EXTRAIT DU TEXTE —
§ §
Condamné à mort par les conseils de guerre, réfugié à Genève de 1871 à 1880, Lefrançais avait eu le temps de réfléchir sur les fautes de la Commune, qu’il ne se dissimulait pas, et sur les inconvénients d’une modération dont il avait donné maintes preuves à l’Hôtel-de-ville, dans les commissions et auprès du père Beslay, protecteur désintéressé de la banque de France. Il n’était pas moins sévère pour lui-même que pour les autres. Sa rude franchise, sa probité ombrageuse, lui avaient fait beaucoup d’ennemis, mais il pouvait dire comme Camille Desmoulins : « Ce à quoi personne ne fait attention, mais qui m’honorera auprès des républicains dans la postérité, c’est que j’avais été lié avec la plupart de ces hommes que j’ai dénoncés et que je n’ai cessé de poursuivre, du moment qu’ils ont changé de parti ; c’est que j’ai été plus fidèle à la patrie qu’à l’amitié ; c’est que l’amour de la république a triomphé de mes affections personnelles, et il a fallu qu’ils fussent condamnés pour que je leur tendisse la main comme à Barnave. »
§ §
MATÉRIEL FOURNI —
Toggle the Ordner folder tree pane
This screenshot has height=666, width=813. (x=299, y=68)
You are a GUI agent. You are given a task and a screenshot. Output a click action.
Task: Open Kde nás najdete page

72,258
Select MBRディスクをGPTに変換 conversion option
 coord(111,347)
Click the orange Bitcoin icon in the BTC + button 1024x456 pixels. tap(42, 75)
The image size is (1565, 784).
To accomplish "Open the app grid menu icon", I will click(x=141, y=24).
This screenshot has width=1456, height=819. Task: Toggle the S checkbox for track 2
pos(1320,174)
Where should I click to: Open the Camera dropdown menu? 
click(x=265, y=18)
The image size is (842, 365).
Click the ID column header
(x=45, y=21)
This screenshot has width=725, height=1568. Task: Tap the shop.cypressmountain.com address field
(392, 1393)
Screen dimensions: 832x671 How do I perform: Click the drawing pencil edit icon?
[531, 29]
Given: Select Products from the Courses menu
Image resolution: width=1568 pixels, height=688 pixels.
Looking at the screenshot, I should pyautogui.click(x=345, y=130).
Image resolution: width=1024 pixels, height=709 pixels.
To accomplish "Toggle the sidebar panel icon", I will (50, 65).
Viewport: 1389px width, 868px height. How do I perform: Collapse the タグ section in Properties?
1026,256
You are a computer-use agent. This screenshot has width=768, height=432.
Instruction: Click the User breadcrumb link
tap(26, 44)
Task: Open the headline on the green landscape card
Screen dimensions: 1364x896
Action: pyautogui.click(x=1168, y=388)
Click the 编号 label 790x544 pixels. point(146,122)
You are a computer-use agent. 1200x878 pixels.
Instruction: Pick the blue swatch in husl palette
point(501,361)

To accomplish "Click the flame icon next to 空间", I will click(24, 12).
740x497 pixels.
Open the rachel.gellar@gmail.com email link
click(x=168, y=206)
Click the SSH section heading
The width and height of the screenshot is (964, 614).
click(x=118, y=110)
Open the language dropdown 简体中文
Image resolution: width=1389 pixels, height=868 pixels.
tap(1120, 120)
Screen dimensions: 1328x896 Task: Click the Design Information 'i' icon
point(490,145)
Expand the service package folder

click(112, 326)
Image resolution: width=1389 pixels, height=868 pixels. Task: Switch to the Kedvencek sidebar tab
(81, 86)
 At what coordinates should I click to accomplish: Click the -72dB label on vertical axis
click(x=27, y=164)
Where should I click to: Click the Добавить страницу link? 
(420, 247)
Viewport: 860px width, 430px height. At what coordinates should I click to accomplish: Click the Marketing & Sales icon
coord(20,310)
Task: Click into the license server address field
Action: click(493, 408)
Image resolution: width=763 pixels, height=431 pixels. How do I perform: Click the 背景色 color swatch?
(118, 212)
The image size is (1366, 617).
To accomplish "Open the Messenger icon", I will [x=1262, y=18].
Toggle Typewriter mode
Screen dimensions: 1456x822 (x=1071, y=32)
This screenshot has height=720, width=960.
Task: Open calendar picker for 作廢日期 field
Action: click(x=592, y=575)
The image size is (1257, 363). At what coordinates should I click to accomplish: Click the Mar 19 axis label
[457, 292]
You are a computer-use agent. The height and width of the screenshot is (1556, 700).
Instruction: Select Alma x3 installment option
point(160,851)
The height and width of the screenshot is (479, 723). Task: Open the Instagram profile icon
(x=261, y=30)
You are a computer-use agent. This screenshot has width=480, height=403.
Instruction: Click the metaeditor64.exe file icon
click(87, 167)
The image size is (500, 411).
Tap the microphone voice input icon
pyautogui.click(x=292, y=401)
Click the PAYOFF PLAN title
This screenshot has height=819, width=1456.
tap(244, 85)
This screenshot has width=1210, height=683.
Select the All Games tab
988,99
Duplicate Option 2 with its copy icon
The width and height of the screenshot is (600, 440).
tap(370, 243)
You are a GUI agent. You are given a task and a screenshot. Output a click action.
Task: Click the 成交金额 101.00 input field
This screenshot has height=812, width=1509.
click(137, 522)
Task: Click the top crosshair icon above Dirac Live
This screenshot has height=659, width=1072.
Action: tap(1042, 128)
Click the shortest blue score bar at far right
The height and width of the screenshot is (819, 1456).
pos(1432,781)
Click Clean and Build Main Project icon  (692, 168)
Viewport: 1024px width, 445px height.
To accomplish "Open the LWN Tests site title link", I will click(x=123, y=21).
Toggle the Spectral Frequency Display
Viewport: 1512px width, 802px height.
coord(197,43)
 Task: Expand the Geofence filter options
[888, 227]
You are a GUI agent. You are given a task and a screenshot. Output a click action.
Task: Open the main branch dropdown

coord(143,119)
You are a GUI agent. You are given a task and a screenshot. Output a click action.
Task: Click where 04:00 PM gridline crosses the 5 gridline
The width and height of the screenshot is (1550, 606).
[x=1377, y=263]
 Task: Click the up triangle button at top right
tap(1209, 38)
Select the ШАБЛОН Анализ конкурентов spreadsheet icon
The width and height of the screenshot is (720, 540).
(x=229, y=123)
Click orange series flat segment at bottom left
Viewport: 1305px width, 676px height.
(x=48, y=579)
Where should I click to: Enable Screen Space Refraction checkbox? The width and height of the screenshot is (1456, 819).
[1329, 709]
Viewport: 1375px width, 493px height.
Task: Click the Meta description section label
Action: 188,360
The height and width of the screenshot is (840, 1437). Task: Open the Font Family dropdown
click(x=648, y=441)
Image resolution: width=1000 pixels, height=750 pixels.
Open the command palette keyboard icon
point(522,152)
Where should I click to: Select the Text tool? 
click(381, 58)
§ §
EXERCICES ET PROBLÈMES —
1 > Répondez aux questions suivantes d'après l'extrait sur Lefrançais :
(a) Dans quelle ville Lefrançais s'est-il réfugié, et de quelle année à quelle année ?
(b) Qui l'extrait présente-t-il comme le « protecteur désintéressé de la banque de France » ?
(c) De quel auteur Lefrançais aurait-il pu reprendre les paroles ?
2 > Rédigez la suite de l'extrait sur Lefrançais, en partant de la fin de la citation.

CORRIGÉ DES EXERCICES —
1 >
(a) À Genève, de 1871 à 1880.
(b) Le père Beslay.
(c) Camille Desmoulins.

2 >
Combien de fois, cependant, ai-je entendu d’anciens compagnons de Lefrançais attribuer à son caractère difficile, à son humeur aigrie, la rareté de ses relations !

J’avais bientôt senti, dans son intimité, l’inanité de ces conjectures. Tous les hommes qu’il méprisait méritaient son mépris ; tous les hommes qu’il honorait de son estime en étaient dignes. Je ne me souviens pas que sa bouche ait jamais été amère aux noms de Rogeard, de Gambon, des Reclus, de Kropotkine, pour ne citer que ceux-là… Ses sentiments pour eux n’étaient que le respect de soi-même.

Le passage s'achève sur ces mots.